In the parking lot, we have a giant vehicle to our left, not a Hummer but something longer, maybe a Suburban or a van of some kind that blocks Rob’s view of oncoming cars as he backs out. I hear a sickening crunch, squeeze my eyes shut. Crap, are you kidding me? I look back and yes, the bad news is there.
A skinny, elderly man hops out of his car and is already pulling a card from his wallet when Rob and I reach him. He speaks with an accent, he wants us to call his son. He doesn’t have his cell with him, neither does Rob, and my cell oddly refuses to get a signal. I keep trying the son’s number while Rob and the man debate the issues about damage to his car. It’s minimal, some black streaks from our fender.
I start talking to the man in Spanish. Will he take cash for the damage? Rob pulls out a hundred dollar bill. “This should cover it,” he says.
“Cincuenta mas,” the old man says. Fifty more. “The car it is new.”
I still can’t get a signal. I tell the man he needs to go into Walgreen’s to call his son. He rolls his eyes. He is NOT happy. No one is HAPPY. Suddenly, Rob is working on he guy’s fender with some stuff he bought in the hardware store. The black paint from our car comes off his fender. Our car is much worse off.

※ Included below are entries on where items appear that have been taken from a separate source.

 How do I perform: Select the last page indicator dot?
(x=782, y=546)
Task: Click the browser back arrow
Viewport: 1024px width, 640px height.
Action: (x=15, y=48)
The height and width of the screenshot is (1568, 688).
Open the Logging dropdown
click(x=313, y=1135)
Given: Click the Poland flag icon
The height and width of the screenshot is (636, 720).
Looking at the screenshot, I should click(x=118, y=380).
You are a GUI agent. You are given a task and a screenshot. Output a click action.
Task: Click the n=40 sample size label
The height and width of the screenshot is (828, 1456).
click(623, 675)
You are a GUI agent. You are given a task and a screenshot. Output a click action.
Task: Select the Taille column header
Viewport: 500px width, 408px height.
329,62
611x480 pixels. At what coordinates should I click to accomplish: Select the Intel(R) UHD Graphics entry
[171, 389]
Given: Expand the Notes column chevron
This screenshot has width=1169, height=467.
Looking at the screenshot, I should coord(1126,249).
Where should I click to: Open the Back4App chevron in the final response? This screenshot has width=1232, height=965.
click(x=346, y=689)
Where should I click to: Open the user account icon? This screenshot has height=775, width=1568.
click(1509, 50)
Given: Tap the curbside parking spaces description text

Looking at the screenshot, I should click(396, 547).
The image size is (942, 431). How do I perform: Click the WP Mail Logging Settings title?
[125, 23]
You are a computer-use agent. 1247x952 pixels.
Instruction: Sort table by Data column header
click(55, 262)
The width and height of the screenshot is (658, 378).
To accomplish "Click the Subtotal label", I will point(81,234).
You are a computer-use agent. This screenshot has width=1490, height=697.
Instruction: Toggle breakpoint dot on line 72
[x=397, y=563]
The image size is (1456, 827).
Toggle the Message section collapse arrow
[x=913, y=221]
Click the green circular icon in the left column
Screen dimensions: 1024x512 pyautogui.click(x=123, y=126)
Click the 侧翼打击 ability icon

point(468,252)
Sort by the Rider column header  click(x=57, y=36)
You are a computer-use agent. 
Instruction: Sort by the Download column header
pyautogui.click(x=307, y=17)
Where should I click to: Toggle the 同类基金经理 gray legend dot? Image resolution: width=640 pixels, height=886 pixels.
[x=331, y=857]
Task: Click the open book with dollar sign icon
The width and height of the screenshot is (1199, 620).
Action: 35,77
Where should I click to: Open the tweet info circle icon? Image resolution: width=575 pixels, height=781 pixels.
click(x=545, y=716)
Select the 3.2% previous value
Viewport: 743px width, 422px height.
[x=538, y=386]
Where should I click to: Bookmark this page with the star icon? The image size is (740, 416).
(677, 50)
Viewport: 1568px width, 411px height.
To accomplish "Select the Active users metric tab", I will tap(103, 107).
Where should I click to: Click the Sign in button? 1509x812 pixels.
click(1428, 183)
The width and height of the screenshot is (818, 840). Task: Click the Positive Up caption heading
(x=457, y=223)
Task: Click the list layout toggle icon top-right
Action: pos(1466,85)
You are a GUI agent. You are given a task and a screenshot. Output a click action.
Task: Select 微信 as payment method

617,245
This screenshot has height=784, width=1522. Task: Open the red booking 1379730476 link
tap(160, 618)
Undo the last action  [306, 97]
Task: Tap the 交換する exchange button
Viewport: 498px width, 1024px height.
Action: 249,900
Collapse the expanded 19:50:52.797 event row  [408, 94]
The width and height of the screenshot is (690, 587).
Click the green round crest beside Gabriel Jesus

“Look at this,” Rob says in English. “No problem. The paint is gone. If this were my car, I’d take the hundred bucks and leave.”
Nope, the guy isn’t having any of it. In Spanish, I ask if he’ll take another fifty bucks for the minimal damage. He mulls it over, looks at the bills, nods. That’s it. Money exchanges hands, we head off to the movie – and at some point during the course of this mind blowing big screen tale, I recognize the eerie parallels.
Source Code is about parallel realities, the world of physicists Michio Kaku and Brian Greene, an intelligent thriller, that focuses on the last eight minutes of the life of a man on a doomed train. One review compared it to Ground Hog Day, 24, and The Matrix. This same reviewer called the idea “preposterous,” but noted that Gyllenhaal excelled in this role. And yes, he does. He’s amazing. The story, the plot, the concept, everything is tightly written, satisfying to the very last second. Move over, Keanu Reeves, you’re yesterday’s paradigm.
When we walked out of this movie, I felt that our personal precursor to this movie was the fender bender incident. It could have gone any number of ways, and did, if you subscribe to the many world theory of quantum physics. In one reality, for instance, the man’s son arrived, insurance companies were summoned, our rates soared. In another, it didn’t happen. In yet another possibility, we settled for a hundred bucks. Or fifty. Or, the best scenario, we didn’t back into this guy at all. But what I took away from this brilliant movie is that each scenario is viable.
I’m just grateful that the possibility we experienced cost us just $150 and no injuries to anyone, anywhere. A car can be replaced, a life cannot. Unless you’re Gyllenhaal, in Source Code.